Uma sessão analítica rica de paixão. Uma criança oferecendo suas fezes à mãe (Analista). A paixão negativa pela mãe projetada nas “mulheres”.

Passo a narrar a riqueza do discurso de elaboração da sessão analítica que ocorre no Táxi.
– “Maldita analista! ” “Quem eu estava iludindo? ” …

“Eu era campeão em guardar segredos, melhor que qualquer mulher (mais uma vez “mulher”) até que aparece Suzana Loweinstein” …

“Um homem que não falava, agora não faz outra coisa além disso” …

Esse resultado demonstra o que diz Rui Aragão em “A Entrevista Clínica Psicanalítica”, ao mencionar o que provoca a relação analista/paciente.

No referencial psicanalítico, a entrevista assume-se essencialmente pelo estabelecimento da relação entre o intrapsíquico e o intersubjetivo da atividade mental, indo, portanto, muito além da mera e sempre importante partilha de informação”. A construção da relação exprime uma parte da atividade intrapsíquica de ambos, entrevistador e entrevistado, com realidades inconscientes, a natureza conflitual e os processos de mudança e de resistência inerentes (ARAGÃO, 2010).

Loweinstein consegue, na construção da relação com Tom, esse desfecho se dá de tal forma que a partir desse encontro, Tom busca a mãe para avisá-la que vai falar.  A análise traz o paciente para um “lugar de desconforto” pelo confronto ao tocar no quesito emocional que fará contato com o recalcado. A pergunta: – “O que o incomoda”? funciona como um alfinete que fura um balão e todo ar represado escapa num estouro libertador.

Outra sessão maravilhosamente rica ocorre quando o protagonista descobre que Renata Halpern é o nome falso da irmã gêmea. A mistura de transferências e paixões se constitui um duelo de titãs no qual ninguém é mais forte. Ao contrário, as dores e fragilidades se confundem unindo ainda mais analista e analisando, de uma maneira um tanto hollywoodiana, mas digna de menção. A chave é a aceitação da provocação do analisando pela analista, contratransferindo no setting. Para tentar explicar o porquê de não ter mencionado o fato a ele, é como se segue:

(Analista) – “Savannah fingia ser judia. O pai, segundo ela, um peleteiro que sobreviveu ao holocausto.
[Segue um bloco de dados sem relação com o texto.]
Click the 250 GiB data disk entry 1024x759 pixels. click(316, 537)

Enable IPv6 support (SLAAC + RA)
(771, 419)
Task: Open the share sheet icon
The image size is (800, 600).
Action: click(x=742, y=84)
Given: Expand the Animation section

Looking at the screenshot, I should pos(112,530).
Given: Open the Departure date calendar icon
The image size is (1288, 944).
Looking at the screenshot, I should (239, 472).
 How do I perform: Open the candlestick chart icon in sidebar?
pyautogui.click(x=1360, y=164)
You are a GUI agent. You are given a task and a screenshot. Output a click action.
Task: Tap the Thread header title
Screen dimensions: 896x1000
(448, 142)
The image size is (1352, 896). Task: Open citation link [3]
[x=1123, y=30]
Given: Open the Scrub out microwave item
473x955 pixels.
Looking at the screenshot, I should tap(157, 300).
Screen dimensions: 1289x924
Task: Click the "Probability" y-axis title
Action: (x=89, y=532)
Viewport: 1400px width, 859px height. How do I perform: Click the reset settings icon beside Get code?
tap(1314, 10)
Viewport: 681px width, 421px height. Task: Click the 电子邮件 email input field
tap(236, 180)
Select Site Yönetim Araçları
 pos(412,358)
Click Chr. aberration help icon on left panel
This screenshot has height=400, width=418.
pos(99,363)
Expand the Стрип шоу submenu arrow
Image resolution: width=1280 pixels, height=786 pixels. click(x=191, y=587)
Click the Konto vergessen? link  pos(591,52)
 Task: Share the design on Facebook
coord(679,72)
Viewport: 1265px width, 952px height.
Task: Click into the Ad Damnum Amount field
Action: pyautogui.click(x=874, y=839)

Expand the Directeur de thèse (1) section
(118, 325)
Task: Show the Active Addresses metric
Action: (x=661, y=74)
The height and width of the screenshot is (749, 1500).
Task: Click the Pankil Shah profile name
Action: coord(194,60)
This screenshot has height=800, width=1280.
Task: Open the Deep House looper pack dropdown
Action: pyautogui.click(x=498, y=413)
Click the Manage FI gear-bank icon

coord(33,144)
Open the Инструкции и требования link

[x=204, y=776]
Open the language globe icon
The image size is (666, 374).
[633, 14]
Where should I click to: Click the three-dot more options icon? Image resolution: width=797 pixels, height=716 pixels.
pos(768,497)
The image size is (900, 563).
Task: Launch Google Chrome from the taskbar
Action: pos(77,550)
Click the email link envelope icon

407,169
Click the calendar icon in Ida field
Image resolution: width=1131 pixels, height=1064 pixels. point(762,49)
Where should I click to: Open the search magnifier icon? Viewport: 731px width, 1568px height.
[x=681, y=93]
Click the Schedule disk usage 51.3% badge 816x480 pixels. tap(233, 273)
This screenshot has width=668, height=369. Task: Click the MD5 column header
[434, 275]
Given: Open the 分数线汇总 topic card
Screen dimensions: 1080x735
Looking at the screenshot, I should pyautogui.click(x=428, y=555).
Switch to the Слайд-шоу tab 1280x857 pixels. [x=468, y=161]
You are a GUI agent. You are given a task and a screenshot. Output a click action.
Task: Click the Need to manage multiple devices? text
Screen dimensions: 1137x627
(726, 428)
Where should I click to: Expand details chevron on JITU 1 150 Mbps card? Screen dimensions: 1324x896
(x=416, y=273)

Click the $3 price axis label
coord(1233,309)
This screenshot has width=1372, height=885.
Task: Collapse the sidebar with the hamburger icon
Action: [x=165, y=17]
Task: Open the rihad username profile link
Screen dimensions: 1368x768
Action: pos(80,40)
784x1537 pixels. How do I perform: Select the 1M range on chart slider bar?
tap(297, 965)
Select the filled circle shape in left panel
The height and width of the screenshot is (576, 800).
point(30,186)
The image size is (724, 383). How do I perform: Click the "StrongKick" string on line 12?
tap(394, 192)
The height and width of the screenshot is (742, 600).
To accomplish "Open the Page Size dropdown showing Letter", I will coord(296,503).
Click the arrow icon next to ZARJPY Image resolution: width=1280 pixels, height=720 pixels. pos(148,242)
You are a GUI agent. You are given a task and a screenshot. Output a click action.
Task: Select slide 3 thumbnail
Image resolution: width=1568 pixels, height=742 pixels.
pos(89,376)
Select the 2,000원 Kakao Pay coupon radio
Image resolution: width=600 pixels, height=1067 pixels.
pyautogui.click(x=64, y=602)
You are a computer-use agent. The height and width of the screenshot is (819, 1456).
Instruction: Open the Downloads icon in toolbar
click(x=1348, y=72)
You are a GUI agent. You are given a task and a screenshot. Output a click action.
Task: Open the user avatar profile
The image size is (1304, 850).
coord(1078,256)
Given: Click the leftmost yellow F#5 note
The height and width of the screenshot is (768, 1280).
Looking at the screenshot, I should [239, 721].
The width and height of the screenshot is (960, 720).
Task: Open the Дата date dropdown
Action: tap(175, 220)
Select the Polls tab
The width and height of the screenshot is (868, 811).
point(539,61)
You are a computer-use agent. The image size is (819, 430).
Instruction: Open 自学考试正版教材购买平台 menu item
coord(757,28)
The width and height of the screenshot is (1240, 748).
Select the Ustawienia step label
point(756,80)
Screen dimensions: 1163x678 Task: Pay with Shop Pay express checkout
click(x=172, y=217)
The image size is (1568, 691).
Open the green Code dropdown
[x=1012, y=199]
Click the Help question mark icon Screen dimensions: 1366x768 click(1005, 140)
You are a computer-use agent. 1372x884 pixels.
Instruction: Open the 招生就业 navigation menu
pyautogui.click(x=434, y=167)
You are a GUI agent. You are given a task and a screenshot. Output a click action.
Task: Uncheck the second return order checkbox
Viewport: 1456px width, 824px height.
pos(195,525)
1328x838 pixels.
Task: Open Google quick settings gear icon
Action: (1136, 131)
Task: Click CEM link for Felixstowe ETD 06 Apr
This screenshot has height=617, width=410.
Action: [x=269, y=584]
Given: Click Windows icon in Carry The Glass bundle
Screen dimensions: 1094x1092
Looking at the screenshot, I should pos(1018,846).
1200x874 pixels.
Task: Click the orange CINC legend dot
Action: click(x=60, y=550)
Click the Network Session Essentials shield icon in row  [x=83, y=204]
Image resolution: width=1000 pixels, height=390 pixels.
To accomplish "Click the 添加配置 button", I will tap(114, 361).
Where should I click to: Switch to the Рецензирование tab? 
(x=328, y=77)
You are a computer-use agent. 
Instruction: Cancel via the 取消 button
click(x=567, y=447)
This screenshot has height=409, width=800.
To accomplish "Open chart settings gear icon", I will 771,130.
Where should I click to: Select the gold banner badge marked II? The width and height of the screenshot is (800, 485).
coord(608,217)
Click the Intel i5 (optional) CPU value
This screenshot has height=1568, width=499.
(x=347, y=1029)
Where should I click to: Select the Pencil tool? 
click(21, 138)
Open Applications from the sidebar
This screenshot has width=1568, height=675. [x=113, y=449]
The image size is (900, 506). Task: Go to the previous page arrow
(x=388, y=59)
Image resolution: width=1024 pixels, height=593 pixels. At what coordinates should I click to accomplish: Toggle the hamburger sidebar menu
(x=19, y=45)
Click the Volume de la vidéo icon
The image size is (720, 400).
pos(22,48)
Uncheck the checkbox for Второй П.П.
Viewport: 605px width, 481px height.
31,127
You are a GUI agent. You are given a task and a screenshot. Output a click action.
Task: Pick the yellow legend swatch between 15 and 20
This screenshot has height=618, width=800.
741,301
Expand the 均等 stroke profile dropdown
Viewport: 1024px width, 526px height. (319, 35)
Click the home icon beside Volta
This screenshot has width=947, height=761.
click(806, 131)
Tom – “A que ela está tentando sobreviver”?

(Analista) – “Ela queria ser outra pessoa”.

Tom – FODA-SE VOCE, FREUD E RENATA HALPERN!

(Analista) -“Como quer que eu reaja”?

Tom -“E se fosse com seu filho”?

(Analista) – “Não é a mesma coisa”!

Tom – “Vou mudar o nome dele”!

(Analista) – “Ele não tentou se matar”!

Tom – “É só dar tempo a ele”!

(Analista) – “Seu filho da puta”! (Algo voa e machuca Tom).

Os efeitos do processo analítico têm resultado singular, vivido a partir da transferência, no qual o inconsciente do analisando e analista estão colocados em ato. O inconsciente do analista pode e, às vezes, é acionado devolvendo ao analisando o afetamento de forma violenta, forte, presente, atuante, como é o caso de Loweinstein (contratransferindo).

A essa altura, Samanntah se torna um pano de fundo para a grande revelação: O abuso sofrido pela família, o choro pelo irmão “endeusado” que se torna apenas um irmão que soube exteriorizar os traumas canalizando-os para a ação, se protegendo e tentando proteger os irmãos. Depois desse diálogo eivado de paixões próprias, o analisando, ao perceber a humanidade da analista, se liberta: o choro contido rola solto, livre e libertador. Nesse momento, no ápice da terapia, ambos chegam ao âmago do problema, partindo para o ato propriamente dito. Paciente é conduzido ao choro, à vazão da dor retida por anos.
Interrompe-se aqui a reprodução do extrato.